On the contrary, he has repeatedly spoken about the
right of people to slaughter cows for food, even if it means flouting the laws
enacted, ironically, mostly by his own party before it passed into his Italian
mother’s hands. It is also not a coincidence that ‘Beef Festivals’ were
organised brazenly in various parts of India, Delhi included, when he and his
mother were ruling India.
Rahul’s
latest tweet on Yoga epitomises this visceral hatred.
On
the day the whole world was celebrating Yoga, India’s timeless selfless gift to
humanity, one would have expected Rahul Gandhi to at least remain silent, if he
could not bring himself to say something positive about it as an Indian. But,
no, he had to let his bile flow.

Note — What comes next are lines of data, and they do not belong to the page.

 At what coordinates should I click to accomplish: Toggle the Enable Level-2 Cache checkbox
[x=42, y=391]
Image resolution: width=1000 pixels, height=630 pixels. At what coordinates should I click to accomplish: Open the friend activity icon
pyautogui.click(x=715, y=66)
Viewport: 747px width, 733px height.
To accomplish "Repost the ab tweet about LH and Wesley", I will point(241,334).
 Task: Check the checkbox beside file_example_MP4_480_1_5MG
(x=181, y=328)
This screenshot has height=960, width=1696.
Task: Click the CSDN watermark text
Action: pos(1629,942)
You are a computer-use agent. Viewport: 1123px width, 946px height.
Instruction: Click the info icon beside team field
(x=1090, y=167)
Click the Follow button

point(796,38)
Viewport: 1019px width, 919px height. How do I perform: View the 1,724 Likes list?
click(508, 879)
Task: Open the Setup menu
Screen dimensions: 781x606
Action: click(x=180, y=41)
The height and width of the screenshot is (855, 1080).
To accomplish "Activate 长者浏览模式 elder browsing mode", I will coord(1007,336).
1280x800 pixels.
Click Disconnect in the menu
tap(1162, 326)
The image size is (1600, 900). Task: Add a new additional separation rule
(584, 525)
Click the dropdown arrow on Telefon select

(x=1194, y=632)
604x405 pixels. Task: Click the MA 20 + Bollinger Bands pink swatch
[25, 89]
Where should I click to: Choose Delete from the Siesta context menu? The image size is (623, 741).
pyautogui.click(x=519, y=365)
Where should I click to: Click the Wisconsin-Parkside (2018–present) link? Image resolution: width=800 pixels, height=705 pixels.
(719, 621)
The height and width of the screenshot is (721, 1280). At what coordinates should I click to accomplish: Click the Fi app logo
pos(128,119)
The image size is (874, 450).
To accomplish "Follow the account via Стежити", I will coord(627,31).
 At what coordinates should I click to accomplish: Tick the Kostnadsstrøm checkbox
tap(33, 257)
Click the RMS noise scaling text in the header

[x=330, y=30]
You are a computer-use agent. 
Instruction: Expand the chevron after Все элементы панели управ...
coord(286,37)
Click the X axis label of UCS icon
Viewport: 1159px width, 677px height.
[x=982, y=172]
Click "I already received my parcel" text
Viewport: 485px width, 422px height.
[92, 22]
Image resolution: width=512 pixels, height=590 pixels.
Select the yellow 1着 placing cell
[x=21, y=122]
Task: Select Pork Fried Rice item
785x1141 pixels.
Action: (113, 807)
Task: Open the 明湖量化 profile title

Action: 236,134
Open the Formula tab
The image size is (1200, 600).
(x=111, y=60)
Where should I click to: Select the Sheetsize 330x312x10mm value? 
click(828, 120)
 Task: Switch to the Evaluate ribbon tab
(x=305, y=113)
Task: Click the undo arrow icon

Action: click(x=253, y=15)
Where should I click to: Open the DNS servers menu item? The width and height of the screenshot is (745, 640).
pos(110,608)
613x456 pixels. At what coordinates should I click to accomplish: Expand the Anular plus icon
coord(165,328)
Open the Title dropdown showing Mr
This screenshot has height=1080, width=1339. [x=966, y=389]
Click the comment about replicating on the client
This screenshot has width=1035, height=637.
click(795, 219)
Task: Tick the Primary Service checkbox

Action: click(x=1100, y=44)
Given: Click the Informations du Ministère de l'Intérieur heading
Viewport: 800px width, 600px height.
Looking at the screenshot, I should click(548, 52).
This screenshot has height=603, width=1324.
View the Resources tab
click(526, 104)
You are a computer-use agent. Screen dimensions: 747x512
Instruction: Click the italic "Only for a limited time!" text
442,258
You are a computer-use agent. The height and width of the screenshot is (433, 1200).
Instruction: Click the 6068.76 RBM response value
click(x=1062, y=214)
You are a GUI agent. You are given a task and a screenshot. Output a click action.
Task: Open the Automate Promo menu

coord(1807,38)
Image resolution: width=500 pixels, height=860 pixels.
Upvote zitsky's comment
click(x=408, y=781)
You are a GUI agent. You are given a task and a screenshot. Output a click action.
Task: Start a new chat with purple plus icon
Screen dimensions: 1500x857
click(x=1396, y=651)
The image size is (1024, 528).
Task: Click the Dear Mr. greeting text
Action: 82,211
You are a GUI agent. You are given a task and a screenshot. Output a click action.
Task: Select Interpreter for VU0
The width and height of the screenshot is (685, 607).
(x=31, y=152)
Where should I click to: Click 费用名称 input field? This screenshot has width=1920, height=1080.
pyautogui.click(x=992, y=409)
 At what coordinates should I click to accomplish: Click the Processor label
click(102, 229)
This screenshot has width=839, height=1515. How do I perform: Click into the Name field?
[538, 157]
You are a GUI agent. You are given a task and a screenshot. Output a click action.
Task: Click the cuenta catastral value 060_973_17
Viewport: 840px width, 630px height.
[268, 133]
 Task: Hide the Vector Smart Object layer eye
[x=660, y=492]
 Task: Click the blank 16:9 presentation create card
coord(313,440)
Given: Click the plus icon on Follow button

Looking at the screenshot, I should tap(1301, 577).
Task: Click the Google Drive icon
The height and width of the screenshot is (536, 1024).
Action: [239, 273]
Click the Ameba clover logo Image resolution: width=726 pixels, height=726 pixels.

This was not a tweet by a politician; it was frustrated
loser tweeting, riled by visuals of millions of Indians renewing their connect
with an ancient Hindu practice that enables individuals to achieve physical, mental and spiritual
well-being—and more—souls intact and unsold.
That
he is not bright is clear as daylight, but what is evidently not so is that
Rahul Gandhi is not a harmless simpleton brimming with love. It doesn’t really
hurt him when people call him ‘dumb’, ‘pappu’, ‘budhu’ etc. A simple man with
heart of gold can always move people to vote for him, particularly if the main
opponent is not as brilliant and rooted and trustworthy as Modi is.
So
while making fun of ‘pappu’ is a good pastime, it has the effect of concealing
the oppressive dynastic entitlement and an alien ideological hatred that
defines the man, and makes light of the havoc he will ruthlessly create—Tukde
Gang in the vanguard — should he ever drink the intoxicating poison of power
again.
Never
forget the danger, and never dismiss Rahul Gandhi lightly.